そのため窓台は収まりを考慮して位置を決めた上で、アンピ分広く作ることになります。
和室の白木枠など
和室で使用する窓枠は30㎜程の厚みの材を使用します。
この場合アンピじゃくり無しの既製品窓枠と同様に枠の外側で窓台を組みます。
・掃き出しサッシとフローリング
サッシには掃き出しサッシと呼ばれる高さの大きいサッシがあります。
※枠の形状自体は変わりませんが、寸法表記の方法が変わります。
掃き出しサッシの高さについて
掃き出しサッシは敷居のアングルピース下端をFLに合わせて納めます。
床下地が土台の上に24㎜合板と12㎜フローリングを使用する場合には土台から36㎜がFLとなります。
サッシを土台上に乗せた状態でアングルピース上端まで40㎜なのでアングルピース下端が37㎜となりますのでちょうどよく収まります。
アングルピースとフローリング
掃き出しサッシのアンピにはその後の作業でフローリングを差し込みます。
フローリングにはサネが付いているため張り方向によってはアングルピース部分が張りにくくなります。
アングルピースの取り外しについて
ここで知っておいてほしいのが、ほとんどのサッシのアングルピースは外すことができます。
※逆に言えばサッシ屋さんが取り付けて搬入しています。
張りにくい状況ではサッシ屋さんに「敷居のアンピは取り付けずに搬入してください。
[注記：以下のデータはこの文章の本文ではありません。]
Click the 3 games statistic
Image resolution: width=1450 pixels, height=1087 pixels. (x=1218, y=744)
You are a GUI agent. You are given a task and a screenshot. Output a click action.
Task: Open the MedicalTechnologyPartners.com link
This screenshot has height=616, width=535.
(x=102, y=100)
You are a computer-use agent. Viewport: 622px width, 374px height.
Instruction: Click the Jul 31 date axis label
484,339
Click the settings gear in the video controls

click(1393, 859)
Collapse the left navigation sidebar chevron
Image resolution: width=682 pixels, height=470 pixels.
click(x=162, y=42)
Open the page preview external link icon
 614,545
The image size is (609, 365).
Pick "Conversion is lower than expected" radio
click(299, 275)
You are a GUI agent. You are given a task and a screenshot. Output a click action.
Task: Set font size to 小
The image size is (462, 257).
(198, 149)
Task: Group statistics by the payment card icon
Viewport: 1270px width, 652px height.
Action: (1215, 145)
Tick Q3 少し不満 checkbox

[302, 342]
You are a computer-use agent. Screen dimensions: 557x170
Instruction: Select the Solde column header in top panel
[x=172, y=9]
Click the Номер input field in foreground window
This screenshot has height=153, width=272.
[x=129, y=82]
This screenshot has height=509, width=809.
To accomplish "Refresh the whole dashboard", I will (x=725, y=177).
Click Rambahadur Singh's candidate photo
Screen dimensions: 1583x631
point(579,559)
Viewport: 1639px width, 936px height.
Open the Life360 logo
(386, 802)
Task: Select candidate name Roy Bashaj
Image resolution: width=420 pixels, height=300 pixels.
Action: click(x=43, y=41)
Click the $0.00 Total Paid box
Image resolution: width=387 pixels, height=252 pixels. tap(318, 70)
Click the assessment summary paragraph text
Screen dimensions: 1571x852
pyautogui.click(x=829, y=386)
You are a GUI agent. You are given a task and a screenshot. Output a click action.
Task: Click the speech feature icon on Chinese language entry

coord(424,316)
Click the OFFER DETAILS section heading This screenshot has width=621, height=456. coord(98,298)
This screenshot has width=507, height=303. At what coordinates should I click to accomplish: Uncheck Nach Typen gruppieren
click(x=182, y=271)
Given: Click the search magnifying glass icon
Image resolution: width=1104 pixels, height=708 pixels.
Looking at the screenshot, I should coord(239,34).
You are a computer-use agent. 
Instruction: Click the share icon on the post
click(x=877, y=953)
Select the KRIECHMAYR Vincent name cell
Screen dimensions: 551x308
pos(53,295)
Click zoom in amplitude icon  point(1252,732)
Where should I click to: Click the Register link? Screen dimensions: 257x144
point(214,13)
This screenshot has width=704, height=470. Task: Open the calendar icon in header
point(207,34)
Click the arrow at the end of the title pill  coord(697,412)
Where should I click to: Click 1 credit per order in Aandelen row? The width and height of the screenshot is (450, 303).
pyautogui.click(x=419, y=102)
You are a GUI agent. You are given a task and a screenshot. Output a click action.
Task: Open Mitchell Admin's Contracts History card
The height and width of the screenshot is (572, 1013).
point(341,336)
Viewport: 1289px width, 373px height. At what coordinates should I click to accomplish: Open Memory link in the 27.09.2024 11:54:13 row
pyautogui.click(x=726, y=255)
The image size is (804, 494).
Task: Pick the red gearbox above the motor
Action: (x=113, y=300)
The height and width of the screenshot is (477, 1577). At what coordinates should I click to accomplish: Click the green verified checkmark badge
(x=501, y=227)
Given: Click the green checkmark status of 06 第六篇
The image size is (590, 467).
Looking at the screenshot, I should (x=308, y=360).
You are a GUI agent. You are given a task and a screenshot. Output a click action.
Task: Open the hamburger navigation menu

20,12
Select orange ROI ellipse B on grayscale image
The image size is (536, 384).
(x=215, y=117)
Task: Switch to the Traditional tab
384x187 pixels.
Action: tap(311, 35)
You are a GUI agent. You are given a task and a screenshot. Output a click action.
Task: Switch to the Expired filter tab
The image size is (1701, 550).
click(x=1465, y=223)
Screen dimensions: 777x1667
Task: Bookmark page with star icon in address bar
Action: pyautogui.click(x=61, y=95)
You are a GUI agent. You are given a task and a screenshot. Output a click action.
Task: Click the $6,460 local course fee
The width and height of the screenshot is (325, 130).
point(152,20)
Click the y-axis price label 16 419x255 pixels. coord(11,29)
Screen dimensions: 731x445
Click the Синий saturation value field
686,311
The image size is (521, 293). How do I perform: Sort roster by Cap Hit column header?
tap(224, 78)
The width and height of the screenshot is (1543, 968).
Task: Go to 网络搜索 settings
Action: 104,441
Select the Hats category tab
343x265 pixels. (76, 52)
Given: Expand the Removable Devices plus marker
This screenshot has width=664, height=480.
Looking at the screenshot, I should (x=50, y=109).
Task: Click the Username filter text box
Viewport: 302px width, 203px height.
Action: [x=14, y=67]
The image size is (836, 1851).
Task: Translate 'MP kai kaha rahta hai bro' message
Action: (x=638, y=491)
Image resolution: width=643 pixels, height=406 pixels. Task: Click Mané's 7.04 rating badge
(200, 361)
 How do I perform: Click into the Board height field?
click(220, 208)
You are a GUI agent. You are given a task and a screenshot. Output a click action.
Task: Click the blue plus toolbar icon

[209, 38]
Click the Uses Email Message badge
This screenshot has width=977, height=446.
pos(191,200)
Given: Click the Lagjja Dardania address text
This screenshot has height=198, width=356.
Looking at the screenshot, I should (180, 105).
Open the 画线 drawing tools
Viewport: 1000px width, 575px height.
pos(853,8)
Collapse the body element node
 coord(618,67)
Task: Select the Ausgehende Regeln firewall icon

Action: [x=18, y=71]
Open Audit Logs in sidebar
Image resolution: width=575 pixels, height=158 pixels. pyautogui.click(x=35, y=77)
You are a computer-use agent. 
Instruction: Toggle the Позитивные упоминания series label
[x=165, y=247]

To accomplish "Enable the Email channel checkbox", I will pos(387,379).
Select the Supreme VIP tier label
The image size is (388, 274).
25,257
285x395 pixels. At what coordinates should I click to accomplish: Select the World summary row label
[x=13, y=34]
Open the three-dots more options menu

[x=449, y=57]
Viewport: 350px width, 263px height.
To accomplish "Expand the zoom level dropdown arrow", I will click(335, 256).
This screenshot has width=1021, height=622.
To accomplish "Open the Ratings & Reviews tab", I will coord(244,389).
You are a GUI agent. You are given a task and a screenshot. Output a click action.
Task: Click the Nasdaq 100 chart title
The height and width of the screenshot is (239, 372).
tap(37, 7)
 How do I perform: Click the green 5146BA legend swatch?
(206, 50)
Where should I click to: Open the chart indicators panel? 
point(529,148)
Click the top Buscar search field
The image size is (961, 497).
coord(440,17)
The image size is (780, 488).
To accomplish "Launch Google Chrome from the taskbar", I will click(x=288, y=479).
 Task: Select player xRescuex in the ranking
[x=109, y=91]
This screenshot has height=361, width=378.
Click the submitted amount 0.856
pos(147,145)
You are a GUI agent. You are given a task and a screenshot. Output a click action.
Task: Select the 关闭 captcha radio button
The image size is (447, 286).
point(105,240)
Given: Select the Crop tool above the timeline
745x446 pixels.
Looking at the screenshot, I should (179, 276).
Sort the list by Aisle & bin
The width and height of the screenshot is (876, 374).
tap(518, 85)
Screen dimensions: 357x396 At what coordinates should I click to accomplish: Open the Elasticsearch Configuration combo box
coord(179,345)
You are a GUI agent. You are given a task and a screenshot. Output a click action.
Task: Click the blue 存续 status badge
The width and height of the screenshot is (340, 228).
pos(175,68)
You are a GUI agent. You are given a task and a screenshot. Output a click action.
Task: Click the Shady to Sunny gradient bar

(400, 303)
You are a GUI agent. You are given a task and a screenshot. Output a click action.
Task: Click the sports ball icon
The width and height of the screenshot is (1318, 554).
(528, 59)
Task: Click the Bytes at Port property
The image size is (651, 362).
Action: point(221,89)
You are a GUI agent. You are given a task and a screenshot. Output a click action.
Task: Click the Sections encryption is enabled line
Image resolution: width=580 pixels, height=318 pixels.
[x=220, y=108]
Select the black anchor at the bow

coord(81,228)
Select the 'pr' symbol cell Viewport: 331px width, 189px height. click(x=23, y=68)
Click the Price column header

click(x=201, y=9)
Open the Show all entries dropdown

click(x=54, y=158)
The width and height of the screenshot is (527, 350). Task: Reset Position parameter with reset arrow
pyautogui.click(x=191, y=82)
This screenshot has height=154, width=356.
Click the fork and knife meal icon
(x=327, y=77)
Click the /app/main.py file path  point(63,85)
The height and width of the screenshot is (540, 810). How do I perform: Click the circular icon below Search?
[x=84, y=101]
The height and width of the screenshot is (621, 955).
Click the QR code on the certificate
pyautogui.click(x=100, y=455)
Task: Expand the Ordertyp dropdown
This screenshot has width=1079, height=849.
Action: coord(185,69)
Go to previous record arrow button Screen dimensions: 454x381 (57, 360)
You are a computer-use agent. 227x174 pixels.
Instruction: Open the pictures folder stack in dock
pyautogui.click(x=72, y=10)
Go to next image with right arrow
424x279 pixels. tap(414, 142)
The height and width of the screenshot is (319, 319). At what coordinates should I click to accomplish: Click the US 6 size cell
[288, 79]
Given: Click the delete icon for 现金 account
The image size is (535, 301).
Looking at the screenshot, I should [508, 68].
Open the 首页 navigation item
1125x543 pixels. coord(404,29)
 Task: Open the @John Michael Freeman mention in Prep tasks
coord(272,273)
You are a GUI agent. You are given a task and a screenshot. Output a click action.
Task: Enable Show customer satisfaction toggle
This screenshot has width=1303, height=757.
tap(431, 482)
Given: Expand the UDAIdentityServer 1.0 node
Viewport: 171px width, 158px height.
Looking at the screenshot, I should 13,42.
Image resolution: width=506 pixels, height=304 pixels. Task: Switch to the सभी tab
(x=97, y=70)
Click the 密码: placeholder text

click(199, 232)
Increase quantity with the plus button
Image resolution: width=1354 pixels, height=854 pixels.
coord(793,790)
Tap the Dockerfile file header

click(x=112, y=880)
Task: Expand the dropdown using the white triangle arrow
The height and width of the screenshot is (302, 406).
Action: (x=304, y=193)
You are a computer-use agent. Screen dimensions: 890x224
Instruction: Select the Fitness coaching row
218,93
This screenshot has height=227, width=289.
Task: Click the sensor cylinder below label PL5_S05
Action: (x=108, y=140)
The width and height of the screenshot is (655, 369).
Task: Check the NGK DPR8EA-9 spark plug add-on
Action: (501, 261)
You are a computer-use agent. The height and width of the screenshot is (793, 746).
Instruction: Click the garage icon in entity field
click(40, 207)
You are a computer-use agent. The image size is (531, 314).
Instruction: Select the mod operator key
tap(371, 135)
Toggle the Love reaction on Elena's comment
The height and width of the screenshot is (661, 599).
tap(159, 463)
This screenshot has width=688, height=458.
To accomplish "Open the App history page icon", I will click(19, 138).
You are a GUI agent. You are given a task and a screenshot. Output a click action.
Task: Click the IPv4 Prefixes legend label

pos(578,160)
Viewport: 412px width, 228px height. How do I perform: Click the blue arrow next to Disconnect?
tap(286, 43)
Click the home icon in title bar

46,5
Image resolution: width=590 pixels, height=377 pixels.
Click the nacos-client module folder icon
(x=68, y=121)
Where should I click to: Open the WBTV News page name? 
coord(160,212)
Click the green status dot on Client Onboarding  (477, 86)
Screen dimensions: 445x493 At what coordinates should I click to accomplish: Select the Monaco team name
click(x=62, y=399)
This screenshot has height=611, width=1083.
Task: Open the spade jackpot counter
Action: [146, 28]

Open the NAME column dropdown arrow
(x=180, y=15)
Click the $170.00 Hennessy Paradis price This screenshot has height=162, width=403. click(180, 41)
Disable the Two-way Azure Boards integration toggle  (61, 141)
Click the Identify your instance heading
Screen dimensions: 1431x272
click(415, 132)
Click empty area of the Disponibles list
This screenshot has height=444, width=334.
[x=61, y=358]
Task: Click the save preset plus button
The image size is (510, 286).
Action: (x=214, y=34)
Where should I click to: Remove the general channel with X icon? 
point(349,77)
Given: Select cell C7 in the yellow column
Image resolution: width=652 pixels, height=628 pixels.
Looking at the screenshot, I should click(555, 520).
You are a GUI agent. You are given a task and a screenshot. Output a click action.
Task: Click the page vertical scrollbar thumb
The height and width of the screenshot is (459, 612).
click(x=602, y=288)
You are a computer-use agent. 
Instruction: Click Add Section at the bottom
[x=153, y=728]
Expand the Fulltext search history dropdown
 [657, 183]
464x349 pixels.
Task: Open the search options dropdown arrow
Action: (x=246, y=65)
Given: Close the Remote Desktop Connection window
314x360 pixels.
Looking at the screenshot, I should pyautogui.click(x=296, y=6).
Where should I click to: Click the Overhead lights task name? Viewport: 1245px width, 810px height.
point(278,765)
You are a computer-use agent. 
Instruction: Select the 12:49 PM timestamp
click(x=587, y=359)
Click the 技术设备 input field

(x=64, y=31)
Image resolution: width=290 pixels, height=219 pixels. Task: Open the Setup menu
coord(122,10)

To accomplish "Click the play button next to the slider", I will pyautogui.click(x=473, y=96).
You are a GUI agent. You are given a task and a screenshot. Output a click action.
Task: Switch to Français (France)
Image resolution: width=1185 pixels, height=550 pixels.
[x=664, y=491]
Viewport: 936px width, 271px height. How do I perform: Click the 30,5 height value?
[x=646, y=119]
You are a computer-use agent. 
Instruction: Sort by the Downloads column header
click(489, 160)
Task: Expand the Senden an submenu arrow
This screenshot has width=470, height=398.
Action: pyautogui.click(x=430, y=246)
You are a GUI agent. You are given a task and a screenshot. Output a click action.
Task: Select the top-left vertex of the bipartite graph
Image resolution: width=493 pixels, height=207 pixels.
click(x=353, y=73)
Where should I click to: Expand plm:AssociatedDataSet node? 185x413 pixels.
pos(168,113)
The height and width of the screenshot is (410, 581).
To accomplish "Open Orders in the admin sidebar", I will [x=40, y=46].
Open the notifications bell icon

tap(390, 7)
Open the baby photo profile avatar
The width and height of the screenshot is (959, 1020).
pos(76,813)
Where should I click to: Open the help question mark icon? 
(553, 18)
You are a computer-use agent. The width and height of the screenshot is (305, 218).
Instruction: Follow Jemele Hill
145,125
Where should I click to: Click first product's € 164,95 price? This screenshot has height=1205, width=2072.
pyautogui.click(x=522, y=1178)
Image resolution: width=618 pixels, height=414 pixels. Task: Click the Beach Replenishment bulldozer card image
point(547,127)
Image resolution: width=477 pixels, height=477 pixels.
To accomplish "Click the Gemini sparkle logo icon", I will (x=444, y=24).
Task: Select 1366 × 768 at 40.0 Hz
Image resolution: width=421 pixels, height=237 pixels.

」と頼んでみてください。
※アングルピースが外れないサッシもあります。
・内壁入隅とサッシの収まりについて
サッシを収める上で、内部造作とサッシ位置が最も関わる部分が入隅です。
例えば内壁入隅に窓枠の外面が付くように収める場合。
入隅(柱面)からサッシを収める距離は、石膏ボード+窓枠=サッシのアンピ内側となります。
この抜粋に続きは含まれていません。